Monday (2/2): 4 mile run.
After two consecutive days off from running, my legs felt incredibly fresh. This run felt easy and was over in a flash.
Tuesday (2/3): barre workout and strength work.
A quad-burning good time with one of my standard YouTube workouts. After the barre workout, I added some extra strength, primarily squats, lunges, planks, and glute exercises.
Wednesday (2/4): 7 mile run.
I ran 3.5 easy miles with Emily and then 3.5 tempo miles solo. All of them felt hard, mentally more so than physically. My brain just wasn't in the game. In spite of my brain's sluggishness, I managed negative splits and a speedy finish.

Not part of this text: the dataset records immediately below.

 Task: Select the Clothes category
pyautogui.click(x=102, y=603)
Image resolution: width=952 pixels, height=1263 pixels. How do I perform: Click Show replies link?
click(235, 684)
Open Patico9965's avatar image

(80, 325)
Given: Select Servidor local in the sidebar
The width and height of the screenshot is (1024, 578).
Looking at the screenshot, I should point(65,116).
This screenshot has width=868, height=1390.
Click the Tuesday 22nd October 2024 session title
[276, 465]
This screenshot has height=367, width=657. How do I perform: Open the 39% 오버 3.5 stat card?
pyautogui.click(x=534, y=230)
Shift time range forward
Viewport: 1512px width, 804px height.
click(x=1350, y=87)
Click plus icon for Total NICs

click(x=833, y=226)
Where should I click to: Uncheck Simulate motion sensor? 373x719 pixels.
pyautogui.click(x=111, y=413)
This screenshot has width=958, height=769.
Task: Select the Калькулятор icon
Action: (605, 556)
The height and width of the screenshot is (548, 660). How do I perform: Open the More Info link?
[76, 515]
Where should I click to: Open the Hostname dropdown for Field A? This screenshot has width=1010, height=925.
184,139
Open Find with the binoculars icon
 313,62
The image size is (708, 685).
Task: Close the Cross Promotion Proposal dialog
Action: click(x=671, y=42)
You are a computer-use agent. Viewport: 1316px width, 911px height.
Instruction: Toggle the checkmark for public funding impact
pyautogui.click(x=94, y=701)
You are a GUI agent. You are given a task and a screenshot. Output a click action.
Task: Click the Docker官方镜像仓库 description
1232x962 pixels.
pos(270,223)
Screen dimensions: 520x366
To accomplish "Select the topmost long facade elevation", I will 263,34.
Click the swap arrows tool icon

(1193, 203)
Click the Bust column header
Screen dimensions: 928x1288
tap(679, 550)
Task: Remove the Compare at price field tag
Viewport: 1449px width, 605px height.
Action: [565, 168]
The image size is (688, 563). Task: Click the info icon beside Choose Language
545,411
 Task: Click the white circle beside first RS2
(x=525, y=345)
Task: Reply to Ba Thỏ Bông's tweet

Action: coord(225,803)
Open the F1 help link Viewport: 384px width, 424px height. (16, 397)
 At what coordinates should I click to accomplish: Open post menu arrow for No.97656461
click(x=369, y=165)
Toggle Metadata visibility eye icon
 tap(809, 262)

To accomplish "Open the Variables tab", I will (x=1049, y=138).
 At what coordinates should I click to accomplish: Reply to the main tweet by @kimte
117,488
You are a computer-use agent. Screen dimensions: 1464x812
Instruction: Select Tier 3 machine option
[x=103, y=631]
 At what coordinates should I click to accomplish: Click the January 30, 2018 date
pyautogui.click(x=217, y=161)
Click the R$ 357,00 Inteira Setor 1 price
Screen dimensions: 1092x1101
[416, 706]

Another of my standard YouTube workouts, this yoga sequence was just what I needed to stretch and relax. I followed it with strength work: squats, planks, pushups, glute and core work.
Friday (2/6): 4 mile run.
With patchy black ice on most of the side streets, I opted to run laps along the cleared main road. The scenery was dull and the wind was fierce, yet somehow I still liked this option better than the treadmill.
Emily is temporarily benched due to injury, so this was my running partner on Saturday. Long runs feel much longer without a BRF... |
Saturday (2/7): 13 mile run.
The weather was gorgeous - warm and sunny - but this did not feel like my best long run effort. Nothing major went wrong; it simply wasn't my day. However, I managed to keep relatively even splits through the first half and pulled off a fast finish (despite being stopped by a traffic light with less than half a mile to go!). All in all, a solid effort when I didn't have my best stuff.
Faux spring continued, and we all got out to enjoy it.
Enjoying the sunshine on a neighborhood walk with my crew :) |
So bring it on, second half of the plan! I'm ready for you.